Mechanical behavior of thermally-induced shape memory polymer composites thin-wall tube in non-uniform thermal field: Experiments and simulations

Abstract

Thermally-induced shape memory polymer composites (SMPCs) have the capability to self-deploy when stimulated by a specific temperature. As a basic component of deployable truss structure, SMPCs thin-wall circular tubes will undergo complex non-linear deformation and changing thermal boundary conditions during application. This article aims to research the mechanical behavior of thermally-induced SMPCs thin-wall circular tubes in a non-uniform thermal field. Thermal properties of SMPCs including thermal conductivities and coefficients of thermal expansion are tested as fundamental temperature-dependent parameters. A 500 mm-long SMPCs thin-wall tube is conducted in the flattening-folding-cooling-reheating experiments through a specially manufactured loading apparatus.

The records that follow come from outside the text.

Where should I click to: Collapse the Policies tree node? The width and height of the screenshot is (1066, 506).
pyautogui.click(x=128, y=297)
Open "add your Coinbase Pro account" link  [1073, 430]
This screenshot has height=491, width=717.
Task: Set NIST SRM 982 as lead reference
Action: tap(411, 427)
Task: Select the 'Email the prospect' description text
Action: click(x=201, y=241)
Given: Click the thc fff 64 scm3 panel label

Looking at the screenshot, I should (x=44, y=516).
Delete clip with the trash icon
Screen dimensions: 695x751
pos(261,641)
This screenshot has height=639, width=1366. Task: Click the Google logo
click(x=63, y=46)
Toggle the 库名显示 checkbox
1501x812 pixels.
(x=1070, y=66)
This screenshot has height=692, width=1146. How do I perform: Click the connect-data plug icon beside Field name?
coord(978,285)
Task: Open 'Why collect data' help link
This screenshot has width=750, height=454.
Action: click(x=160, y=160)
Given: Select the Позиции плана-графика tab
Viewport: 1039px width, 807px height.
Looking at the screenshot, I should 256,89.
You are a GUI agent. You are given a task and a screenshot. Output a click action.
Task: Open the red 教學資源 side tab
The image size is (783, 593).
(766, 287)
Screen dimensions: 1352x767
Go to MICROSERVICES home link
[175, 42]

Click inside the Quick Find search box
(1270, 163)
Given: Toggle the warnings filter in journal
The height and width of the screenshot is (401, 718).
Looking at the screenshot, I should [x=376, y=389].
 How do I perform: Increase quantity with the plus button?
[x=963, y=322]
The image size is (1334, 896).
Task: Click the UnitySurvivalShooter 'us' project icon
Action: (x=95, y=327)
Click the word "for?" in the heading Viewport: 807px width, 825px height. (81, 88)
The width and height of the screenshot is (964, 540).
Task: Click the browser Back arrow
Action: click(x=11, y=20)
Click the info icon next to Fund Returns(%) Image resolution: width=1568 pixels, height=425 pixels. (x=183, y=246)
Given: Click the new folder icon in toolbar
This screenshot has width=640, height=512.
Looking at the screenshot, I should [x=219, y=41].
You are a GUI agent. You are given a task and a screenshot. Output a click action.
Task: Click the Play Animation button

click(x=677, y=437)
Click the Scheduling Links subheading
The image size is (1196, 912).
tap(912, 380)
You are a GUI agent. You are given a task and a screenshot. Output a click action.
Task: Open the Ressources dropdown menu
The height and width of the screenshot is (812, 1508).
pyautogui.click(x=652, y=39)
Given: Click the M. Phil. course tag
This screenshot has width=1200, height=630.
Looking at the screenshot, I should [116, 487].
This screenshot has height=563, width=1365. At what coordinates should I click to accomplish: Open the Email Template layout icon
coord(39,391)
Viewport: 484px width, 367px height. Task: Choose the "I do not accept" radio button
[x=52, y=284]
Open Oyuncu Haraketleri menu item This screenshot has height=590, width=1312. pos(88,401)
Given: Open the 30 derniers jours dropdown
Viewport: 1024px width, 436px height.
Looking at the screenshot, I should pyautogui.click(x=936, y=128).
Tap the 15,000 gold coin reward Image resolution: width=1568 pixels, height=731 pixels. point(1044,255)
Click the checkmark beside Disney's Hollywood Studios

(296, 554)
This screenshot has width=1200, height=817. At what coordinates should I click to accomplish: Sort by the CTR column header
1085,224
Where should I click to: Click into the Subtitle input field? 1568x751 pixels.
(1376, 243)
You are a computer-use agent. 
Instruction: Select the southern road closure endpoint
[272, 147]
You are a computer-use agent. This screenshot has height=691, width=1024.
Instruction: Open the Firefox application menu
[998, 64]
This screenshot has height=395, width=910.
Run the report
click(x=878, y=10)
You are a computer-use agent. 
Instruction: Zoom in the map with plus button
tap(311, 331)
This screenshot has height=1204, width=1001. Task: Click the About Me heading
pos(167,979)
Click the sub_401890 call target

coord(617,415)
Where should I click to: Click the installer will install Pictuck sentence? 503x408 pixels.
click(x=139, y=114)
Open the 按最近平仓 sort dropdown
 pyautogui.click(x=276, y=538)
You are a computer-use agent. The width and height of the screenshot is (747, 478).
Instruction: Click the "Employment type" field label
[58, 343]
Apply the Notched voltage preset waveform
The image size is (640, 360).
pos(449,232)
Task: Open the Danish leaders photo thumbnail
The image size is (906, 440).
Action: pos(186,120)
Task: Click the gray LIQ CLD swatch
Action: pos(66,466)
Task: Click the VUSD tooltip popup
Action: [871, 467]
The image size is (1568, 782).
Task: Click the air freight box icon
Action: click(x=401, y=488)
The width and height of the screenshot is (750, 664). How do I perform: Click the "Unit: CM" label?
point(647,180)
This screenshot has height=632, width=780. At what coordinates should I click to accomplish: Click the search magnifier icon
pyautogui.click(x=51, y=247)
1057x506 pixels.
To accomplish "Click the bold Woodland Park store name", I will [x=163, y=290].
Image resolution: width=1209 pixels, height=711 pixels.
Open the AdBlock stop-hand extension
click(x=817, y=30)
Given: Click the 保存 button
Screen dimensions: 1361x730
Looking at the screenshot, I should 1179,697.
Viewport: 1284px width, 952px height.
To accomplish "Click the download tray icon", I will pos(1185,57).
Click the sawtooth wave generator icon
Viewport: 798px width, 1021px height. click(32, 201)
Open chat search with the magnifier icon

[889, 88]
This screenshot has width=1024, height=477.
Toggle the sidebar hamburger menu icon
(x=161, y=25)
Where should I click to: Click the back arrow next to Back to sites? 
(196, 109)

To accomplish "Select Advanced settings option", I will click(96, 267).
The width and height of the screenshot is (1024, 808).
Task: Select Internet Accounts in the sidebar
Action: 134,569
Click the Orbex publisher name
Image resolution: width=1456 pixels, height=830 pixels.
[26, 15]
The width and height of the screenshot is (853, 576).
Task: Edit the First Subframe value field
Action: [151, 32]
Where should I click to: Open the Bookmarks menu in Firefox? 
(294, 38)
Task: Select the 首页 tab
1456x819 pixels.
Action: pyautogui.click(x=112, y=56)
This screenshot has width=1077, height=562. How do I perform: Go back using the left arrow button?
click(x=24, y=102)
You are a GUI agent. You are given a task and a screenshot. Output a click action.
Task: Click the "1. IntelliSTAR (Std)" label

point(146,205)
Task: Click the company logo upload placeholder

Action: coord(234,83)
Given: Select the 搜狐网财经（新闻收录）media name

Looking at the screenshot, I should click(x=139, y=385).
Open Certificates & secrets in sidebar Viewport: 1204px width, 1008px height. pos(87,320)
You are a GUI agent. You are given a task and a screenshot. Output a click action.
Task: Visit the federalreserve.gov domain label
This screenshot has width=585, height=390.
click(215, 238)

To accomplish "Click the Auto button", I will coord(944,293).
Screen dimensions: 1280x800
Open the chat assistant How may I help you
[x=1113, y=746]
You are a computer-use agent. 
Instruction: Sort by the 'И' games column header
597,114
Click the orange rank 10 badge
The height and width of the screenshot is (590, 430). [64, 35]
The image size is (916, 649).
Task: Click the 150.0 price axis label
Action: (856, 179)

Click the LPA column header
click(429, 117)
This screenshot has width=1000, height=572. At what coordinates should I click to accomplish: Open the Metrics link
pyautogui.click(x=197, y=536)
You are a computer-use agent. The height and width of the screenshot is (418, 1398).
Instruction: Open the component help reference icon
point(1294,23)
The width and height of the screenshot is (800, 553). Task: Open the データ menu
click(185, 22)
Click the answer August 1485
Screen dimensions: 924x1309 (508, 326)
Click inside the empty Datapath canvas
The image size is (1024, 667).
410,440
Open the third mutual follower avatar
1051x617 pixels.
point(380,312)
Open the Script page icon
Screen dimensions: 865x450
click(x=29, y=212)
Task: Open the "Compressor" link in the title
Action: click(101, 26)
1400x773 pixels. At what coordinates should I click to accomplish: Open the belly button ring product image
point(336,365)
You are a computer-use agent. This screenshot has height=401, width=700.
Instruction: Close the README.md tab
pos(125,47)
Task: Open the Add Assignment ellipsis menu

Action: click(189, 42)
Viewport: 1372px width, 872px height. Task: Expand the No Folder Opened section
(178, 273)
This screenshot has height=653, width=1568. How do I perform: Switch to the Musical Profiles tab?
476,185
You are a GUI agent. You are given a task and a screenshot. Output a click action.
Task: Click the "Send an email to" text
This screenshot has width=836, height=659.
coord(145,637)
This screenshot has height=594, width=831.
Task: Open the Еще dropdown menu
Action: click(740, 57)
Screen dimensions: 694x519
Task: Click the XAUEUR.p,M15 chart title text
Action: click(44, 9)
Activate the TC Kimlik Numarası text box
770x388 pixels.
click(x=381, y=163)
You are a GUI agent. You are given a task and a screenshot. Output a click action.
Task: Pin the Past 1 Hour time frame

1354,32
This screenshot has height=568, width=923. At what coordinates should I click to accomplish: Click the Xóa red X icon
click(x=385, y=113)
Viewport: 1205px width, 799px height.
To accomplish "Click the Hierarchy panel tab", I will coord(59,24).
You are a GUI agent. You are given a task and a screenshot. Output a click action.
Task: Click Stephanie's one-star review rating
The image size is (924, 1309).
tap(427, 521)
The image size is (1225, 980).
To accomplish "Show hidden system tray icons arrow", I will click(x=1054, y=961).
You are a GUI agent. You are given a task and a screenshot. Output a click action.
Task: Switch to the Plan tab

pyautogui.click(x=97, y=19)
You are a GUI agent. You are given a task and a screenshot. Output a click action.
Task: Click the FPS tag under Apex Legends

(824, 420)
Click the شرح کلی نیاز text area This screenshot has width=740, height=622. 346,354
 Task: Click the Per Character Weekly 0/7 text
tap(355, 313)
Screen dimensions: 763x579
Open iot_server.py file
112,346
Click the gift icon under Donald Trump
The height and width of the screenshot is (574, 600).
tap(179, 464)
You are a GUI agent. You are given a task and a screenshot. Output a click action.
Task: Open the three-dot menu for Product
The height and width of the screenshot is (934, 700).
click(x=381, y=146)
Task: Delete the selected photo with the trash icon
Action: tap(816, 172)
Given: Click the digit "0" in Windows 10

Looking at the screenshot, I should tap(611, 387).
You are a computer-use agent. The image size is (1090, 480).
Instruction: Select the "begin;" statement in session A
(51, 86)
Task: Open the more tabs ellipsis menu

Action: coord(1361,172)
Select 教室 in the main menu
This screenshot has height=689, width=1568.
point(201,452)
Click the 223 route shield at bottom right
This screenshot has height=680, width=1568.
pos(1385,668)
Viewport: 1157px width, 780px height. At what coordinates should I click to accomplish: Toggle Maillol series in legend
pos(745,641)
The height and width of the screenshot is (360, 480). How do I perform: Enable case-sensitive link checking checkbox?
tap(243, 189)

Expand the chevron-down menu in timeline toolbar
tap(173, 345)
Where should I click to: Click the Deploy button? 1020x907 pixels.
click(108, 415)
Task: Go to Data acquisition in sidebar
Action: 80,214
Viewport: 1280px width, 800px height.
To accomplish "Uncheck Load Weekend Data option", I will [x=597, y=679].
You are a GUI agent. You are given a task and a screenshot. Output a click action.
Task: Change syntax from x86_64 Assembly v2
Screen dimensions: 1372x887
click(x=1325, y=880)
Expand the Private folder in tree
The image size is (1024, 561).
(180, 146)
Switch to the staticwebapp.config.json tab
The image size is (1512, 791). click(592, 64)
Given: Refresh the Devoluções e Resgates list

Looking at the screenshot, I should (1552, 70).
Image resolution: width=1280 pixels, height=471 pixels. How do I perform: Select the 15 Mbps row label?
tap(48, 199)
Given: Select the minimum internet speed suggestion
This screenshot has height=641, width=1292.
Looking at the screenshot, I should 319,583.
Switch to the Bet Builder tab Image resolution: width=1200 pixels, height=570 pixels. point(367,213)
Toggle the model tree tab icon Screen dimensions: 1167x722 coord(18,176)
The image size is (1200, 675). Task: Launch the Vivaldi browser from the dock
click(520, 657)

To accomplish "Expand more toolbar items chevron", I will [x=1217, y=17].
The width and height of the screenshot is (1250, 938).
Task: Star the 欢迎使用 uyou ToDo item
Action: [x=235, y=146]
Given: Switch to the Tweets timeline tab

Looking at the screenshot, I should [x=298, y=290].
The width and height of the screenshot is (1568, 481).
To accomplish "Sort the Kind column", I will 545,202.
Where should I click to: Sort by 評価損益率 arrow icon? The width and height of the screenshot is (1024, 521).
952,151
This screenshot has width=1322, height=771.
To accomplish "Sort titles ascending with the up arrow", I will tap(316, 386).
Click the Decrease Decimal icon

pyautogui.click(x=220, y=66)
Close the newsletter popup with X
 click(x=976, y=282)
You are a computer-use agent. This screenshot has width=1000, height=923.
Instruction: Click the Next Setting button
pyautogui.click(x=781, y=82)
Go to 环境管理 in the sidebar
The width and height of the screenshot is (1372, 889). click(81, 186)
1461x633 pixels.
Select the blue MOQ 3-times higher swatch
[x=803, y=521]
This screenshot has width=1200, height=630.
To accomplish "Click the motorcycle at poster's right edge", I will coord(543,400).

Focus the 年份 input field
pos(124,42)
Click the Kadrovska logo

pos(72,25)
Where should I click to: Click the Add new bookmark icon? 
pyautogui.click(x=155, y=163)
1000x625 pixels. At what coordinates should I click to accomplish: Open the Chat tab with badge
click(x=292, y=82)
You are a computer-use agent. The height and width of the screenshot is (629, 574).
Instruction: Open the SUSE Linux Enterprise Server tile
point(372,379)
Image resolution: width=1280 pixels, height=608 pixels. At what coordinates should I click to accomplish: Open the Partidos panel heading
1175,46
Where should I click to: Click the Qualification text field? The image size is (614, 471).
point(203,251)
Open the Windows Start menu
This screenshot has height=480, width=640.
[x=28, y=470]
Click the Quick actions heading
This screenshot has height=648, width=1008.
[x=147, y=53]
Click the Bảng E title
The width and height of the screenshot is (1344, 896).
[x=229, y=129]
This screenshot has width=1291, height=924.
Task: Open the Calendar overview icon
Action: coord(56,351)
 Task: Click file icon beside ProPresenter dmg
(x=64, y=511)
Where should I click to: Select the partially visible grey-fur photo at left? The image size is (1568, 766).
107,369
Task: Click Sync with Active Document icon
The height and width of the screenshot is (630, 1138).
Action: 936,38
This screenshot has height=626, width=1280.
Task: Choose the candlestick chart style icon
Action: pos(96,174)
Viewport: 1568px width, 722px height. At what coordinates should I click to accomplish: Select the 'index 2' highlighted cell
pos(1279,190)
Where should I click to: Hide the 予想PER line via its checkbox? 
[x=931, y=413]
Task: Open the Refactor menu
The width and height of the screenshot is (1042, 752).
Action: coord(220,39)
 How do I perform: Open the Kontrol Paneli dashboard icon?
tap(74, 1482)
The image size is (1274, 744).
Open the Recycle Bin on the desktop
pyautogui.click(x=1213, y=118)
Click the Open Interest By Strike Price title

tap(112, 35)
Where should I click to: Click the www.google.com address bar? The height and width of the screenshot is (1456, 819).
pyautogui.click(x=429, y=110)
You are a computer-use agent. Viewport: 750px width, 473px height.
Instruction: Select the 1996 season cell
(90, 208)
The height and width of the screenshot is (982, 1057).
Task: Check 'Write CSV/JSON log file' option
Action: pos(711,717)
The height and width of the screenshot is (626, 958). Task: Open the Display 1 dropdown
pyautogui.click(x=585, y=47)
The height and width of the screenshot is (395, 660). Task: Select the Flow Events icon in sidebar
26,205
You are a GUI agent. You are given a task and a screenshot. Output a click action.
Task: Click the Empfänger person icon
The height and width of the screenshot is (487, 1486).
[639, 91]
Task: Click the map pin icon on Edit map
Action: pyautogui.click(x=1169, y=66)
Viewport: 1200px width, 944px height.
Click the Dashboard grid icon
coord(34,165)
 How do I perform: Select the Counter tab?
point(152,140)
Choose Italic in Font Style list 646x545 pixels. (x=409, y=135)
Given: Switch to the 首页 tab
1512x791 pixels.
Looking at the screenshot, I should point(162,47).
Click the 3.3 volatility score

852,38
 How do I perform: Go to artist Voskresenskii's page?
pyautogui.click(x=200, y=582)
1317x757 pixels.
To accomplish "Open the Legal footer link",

Combining phase transition theory and Fourier heat conduction, a coupling algorithm is proposed to describe the thermo-mechanical behavior of SMPCs, which is implemented by the user subroutines VUMAT by commercial finite element analysis packages ABAQUS. By comparing the results from the simulation of the non-uniform thermal field, the simulation of the uniform thermal field and experiments, the coupling algorithm is verified, and the effect on SMPCs from the non-uniform thermal field is given.